§ Aufgabe
Geben Sie den Absatz des Textauszugs über das deutsche Geistesleben, der mit „So kommt es, daß in dieser Zeit“ beginnt, als knappe Stichpunktliste wieder. Die wesentlichen Aussagen müssen erhalten bleiben.

§ Textauszug

So kommt es, daß in dieser Zeit Deutschland einen außerordentlichen politischen Tiefstand und zugleich den Höhepunkt seines geistigen Lebens erreicht hat, einen Höhepunkt, wie man ihn bisher nicht erlebt hatte und der auch seitdem nicht mehr wiedergekommen ist. Damals konzipierten Kant und Fichte ihre tiefsinnigen Philosopheme, dichteten Goethe und Schiller ihre vollendetsten Dramen und machten die Brüder Humboldt ihre folgenschweren wissenschaftlichen Entdeckungen. Um diese Männer bildete sich ein fast unübersehbarer Kreis von originellen und fruchtbaren Begabungen, die auf allen Gebieten, in Dichtung und Philosophie, in Medizin und Naturwissenschaft, in Geschichtschreibung und Philologie das Fundament zu den nachhaltigsten geistigen Bewegungen gelegt haben.
Die eindrucksvollsten Figuren, die Goethe in jener Zeit geschaffen hat, sind der Faust und der Werther. Vergegenwärtigen wir uns den Faust, wie er uns im ersten Teil entgegentritt, voll Welt- und Tatendurst und dabei doch stets den Blick nach innen gerichtet, von einem tiefen Drange beseelt, das Rätsel von Ich und Welt zu lösen, und von einem gleich heftigen Triebe ergriffen, in dieser Welt zu wirken und zu leben: so erscheint vor uns das Bild Fichtes. Lesen wir die Geschichte Werthers und sehen wir, wie sein Geist, bald feurig überwallend, bald in tiefe Schwermut versinkend, ziel- und bodenlos umherirrt, dabei stets erfüllt und bewegt von einer Liebe, die sein Schicksal wird: so erinnern wir uns unwillkürlich an Novalis.
Die Periode von 1770–1800 hat sich in Novalis ein doppeltes Denkmal errichtet: seine politischen und religiösen Gedanken sind gleichsam der Negativabdruck, seine philosophischen Ideen der Positivabdruck des Zeitalters; dort hat er gezeigt, was seine Zeit nicht war, hier, was sie war. Die Philosophie Hardenbergs ist der Fokus der zeitgenössischen Philosophie, in dem alle Richtungen sich treffen und vereinigen.

§ Die Daten
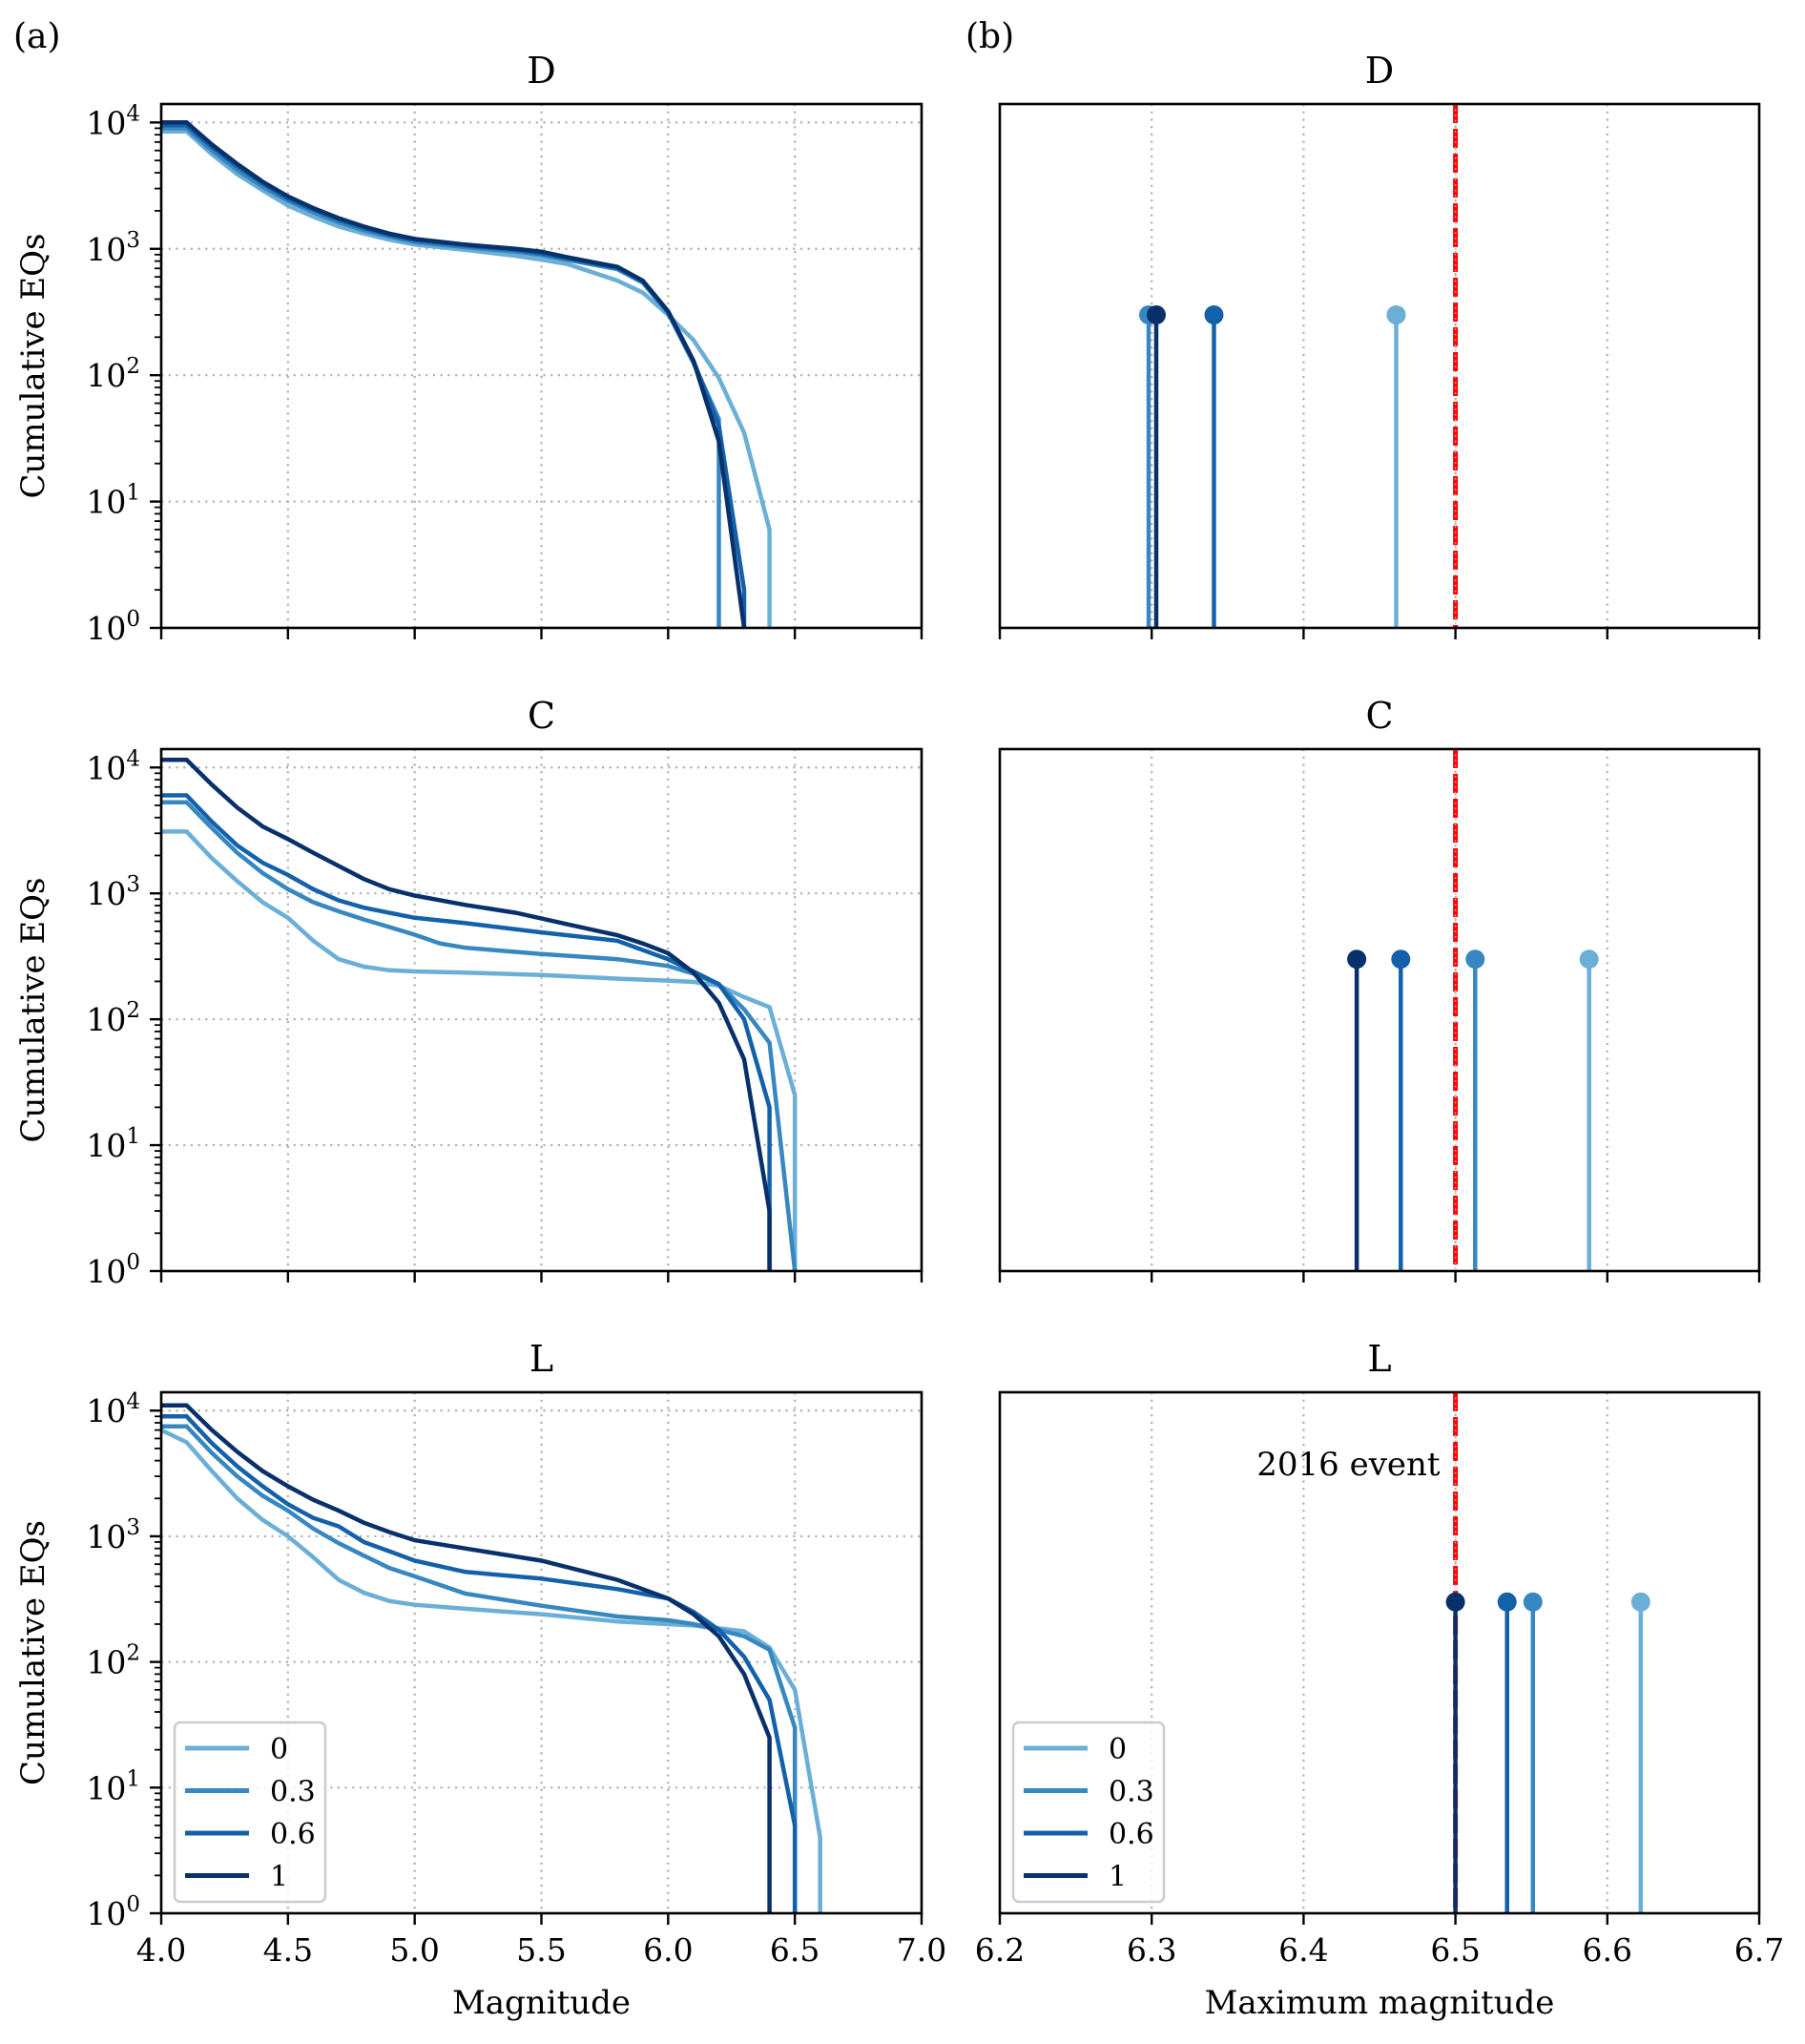  Describe the element at coordinates (542, 2003) in the screenshot. I see `x-axis-label: Magnitude` at that location.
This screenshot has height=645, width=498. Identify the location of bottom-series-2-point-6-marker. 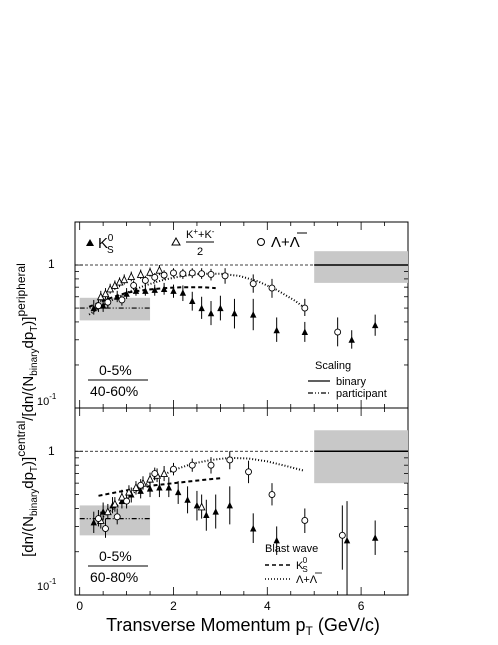
(174, 469).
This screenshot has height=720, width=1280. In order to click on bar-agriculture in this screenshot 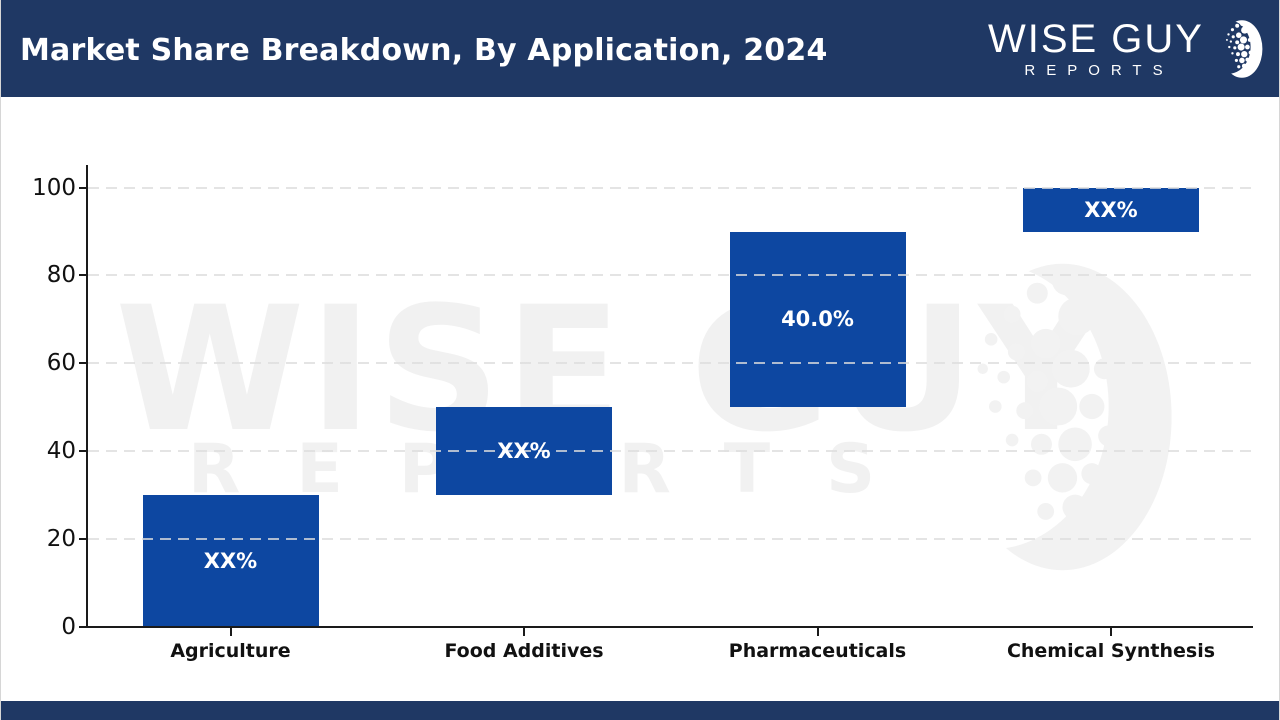, I will do `click(230, 561)`.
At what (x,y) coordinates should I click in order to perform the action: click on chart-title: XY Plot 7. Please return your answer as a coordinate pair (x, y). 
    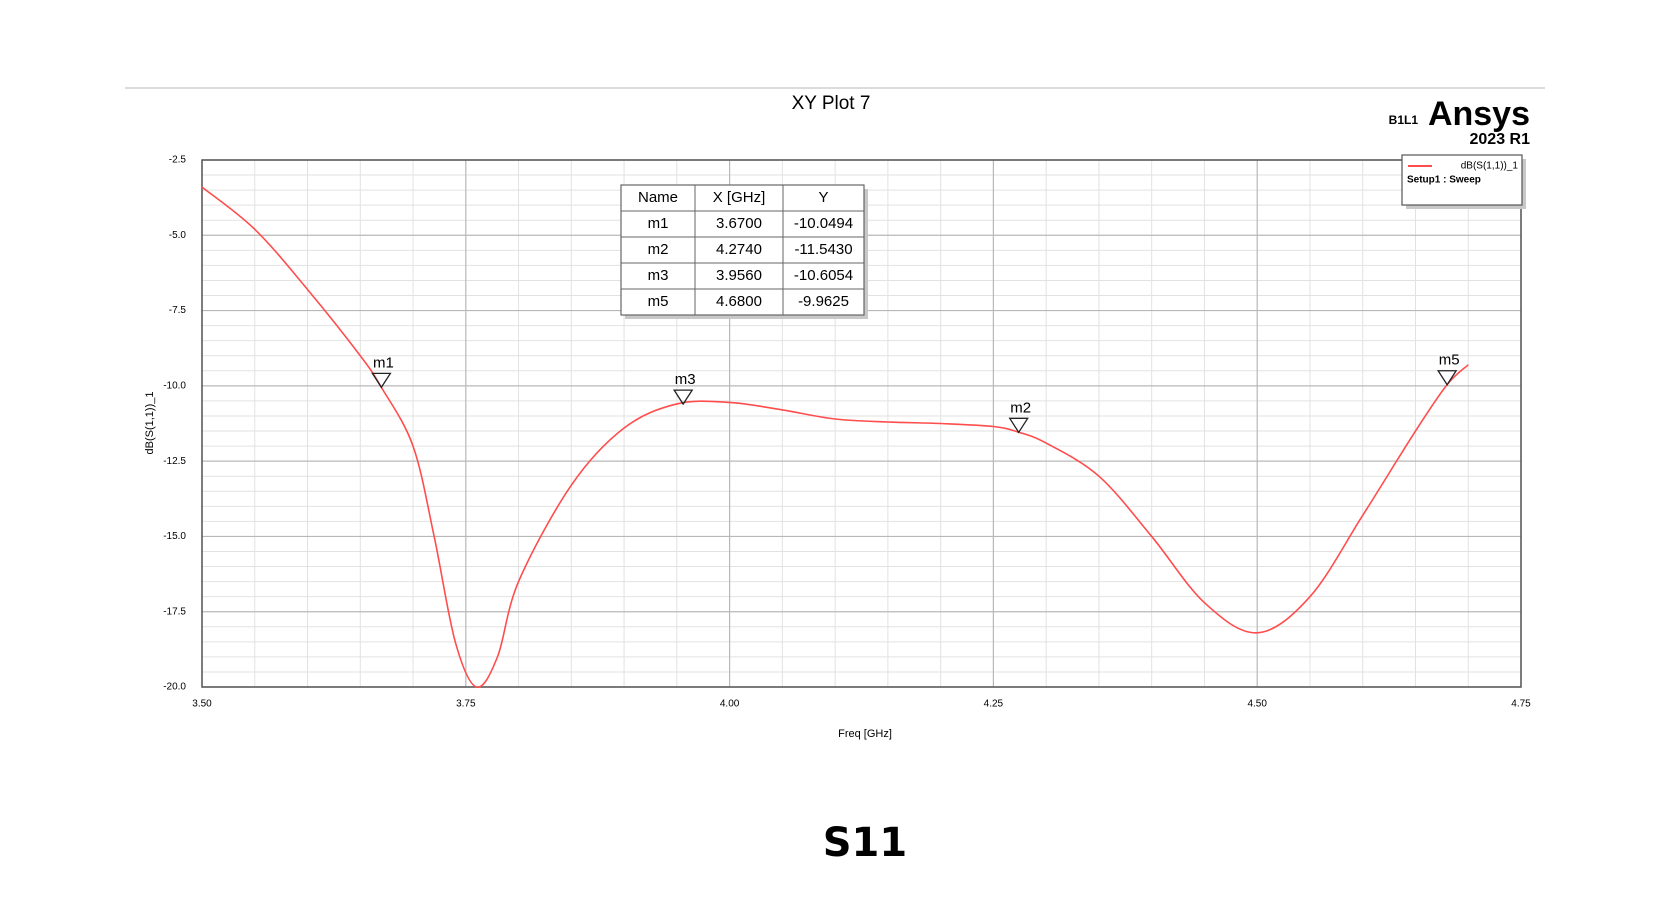
    Looking at the image, I should click on (832, 104).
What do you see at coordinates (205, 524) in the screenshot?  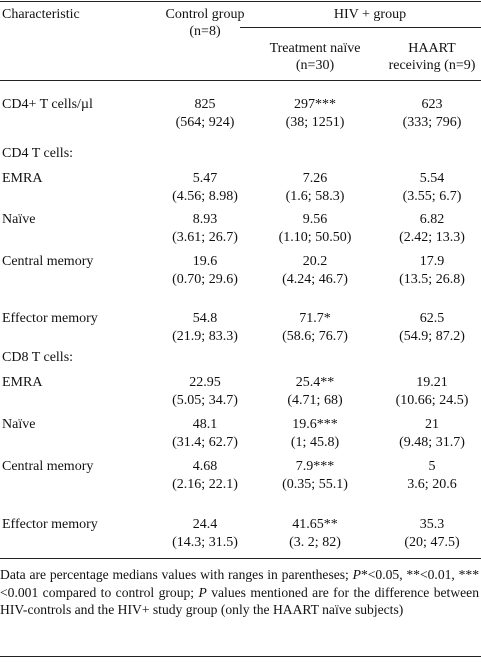 I see `cell-value: 24.4` at bounding box center [205, 524].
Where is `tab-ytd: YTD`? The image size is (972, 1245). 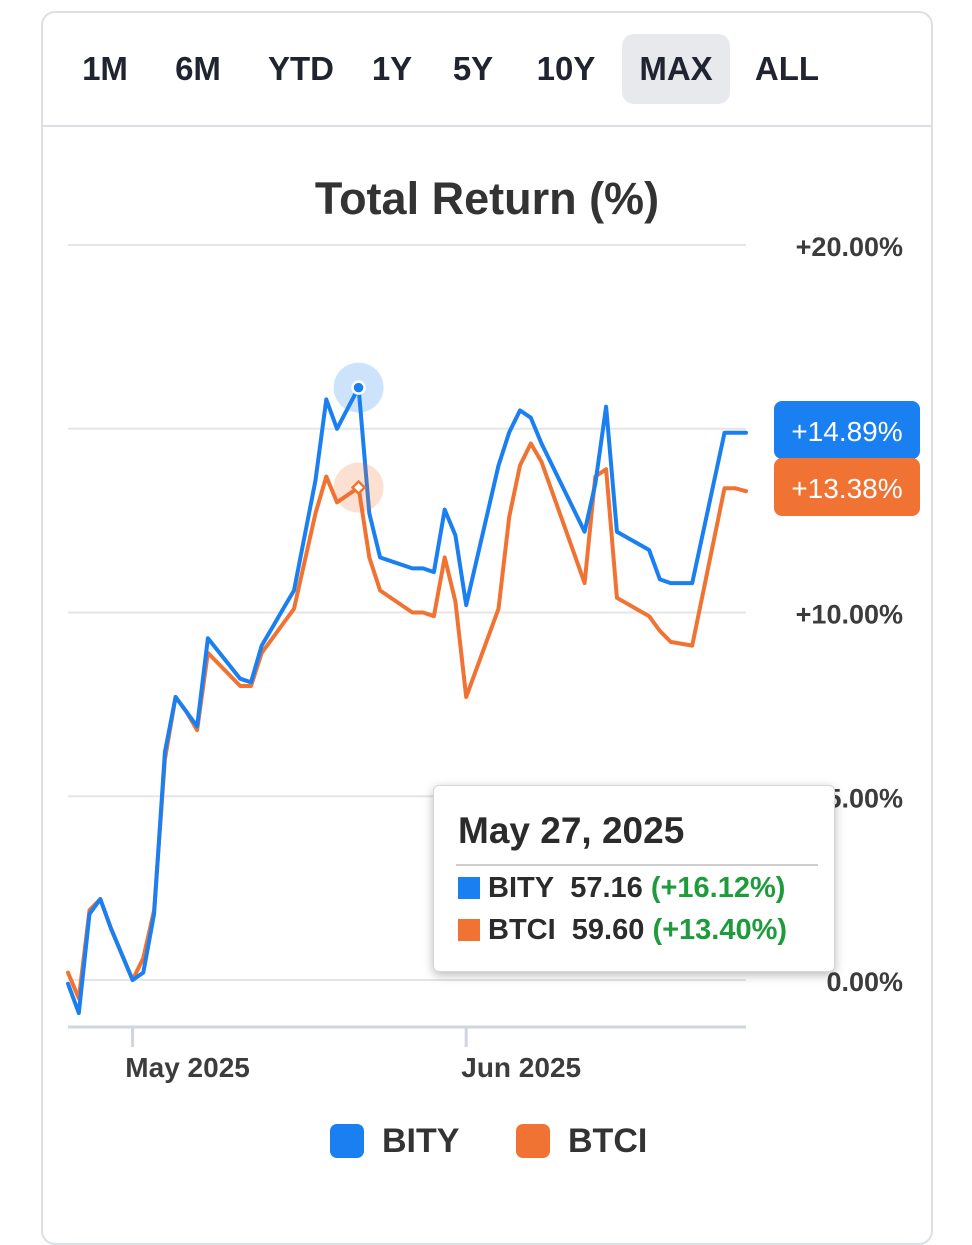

§ Lösung siehe unten
- Deutschland erreichte in dieser Zeit einen außerordentlichen politischen Tiefstand und zugleich den Höhepunkt seines geistigen Lebens, der weder zuvor noch seither erreicht wurde.
- Kant und Fichte entwarfen ihre tiefsinnigen Philosopheme, Goethe und Schiller dichteten ihre vollendetsten Dramen, und die Brüder Humboldt machten folgenschwere wissenschaftliche Entdeckungen.
- Um diese Männer bildete sich ein fast unübersehbarer Kreis origineller und fruchtbarer Begabungen.
- Diese Begabungen legten in Dichtung, Philosophie, Medizin, Naturwissenschaft, Geschichtsschreibung und Philologie das Fundament für die nachhaltigsten geistigen Bewegungen.